- **Dataset entries**:
--

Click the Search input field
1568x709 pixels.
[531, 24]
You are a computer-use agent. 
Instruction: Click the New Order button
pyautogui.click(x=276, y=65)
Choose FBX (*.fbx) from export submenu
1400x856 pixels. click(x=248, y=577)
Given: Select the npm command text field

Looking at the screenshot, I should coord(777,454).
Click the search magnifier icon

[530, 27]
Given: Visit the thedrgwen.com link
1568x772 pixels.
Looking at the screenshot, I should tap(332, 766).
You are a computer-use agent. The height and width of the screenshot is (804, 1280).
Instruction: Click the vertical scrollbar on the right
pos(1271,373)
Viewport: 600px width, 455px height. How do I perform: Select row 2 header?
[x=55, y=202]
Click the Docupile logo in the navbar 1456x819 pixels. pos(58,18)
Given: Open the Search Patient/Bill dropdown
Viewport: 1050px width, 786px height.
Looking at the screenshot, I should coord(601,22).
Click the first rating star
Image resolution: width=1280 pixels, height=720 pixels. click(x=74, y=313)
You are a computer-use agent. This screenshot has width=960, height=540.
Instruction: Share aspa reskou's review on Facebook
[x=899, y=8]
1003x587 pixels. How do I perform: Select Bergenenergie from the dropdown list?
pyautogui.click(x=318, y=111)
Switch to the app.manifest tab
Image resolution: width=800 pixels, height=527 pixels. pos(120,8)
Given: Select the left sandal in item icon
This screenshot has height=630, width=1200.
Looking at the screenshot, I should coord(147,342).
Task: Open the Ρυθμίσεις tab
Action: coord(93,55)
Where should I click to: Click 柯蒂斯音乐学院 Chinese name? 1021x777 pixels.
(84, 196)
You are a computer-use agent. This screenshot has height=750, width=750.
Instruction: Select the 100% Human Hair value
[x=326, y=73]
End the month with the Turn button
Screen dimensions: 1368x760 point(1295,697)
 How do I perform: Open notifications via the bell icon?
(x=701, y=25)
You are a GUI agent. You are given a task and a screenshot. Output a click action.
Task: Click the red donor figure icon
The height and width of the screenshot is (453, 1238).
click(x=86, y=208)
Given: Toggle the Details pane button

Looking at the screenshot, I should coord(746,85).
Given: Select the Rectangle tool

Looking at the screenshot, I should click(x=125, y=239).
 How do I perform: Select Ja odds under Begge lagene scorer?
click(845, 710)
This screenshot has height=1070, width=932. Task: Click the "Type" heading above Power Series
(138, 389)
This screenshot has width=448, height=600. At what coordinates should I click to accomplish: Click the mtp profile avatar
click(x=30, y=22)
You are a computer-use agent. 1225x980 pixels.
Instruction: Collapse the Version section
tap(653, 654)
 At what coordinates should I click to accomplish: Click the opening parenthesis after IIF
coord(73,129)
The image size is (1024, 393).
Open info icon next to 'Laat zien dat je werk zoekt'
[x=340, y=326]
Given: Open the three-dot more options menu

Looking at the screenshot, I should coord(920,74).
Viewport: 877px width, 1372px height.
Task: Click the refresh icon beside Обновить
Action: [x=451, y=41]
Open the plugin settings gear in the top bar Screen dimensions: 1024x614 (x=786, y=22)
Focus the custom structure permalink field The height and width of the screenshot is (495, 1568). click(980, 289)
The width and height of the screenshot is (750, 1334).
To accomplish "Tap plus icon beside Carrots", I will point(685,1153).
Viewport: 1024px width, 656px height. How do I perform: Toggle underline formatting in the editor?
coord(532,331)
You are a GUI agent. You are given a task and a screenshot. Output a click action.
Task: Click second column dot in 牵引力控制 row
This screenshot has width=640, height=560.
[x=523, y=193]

--

- **Aim of the exercise**: In the listing above, the line containing "Focus the custom" and all lines after it are to be restated word for word.

- **Answer for this exercise**:
Focus the custom structure permalink field The height and width of the screenshot is (495, 1568). click(980, 289)
The width and height of the screenshot is (750, 1334).
To accomplish "Tap plus icon beside Carrots", I will point(685,1153).
Viewport: 1024px width, 656px height. How do I perform: Toggle underline formatting in the editor?
coord(532,331)
You are a GUI agent. You are given a task and a screenshot. Output a click action.
Task: Click second column dot in 牵引力控制 row
This screenshot has width=640, height=560.
[x=523, y=193]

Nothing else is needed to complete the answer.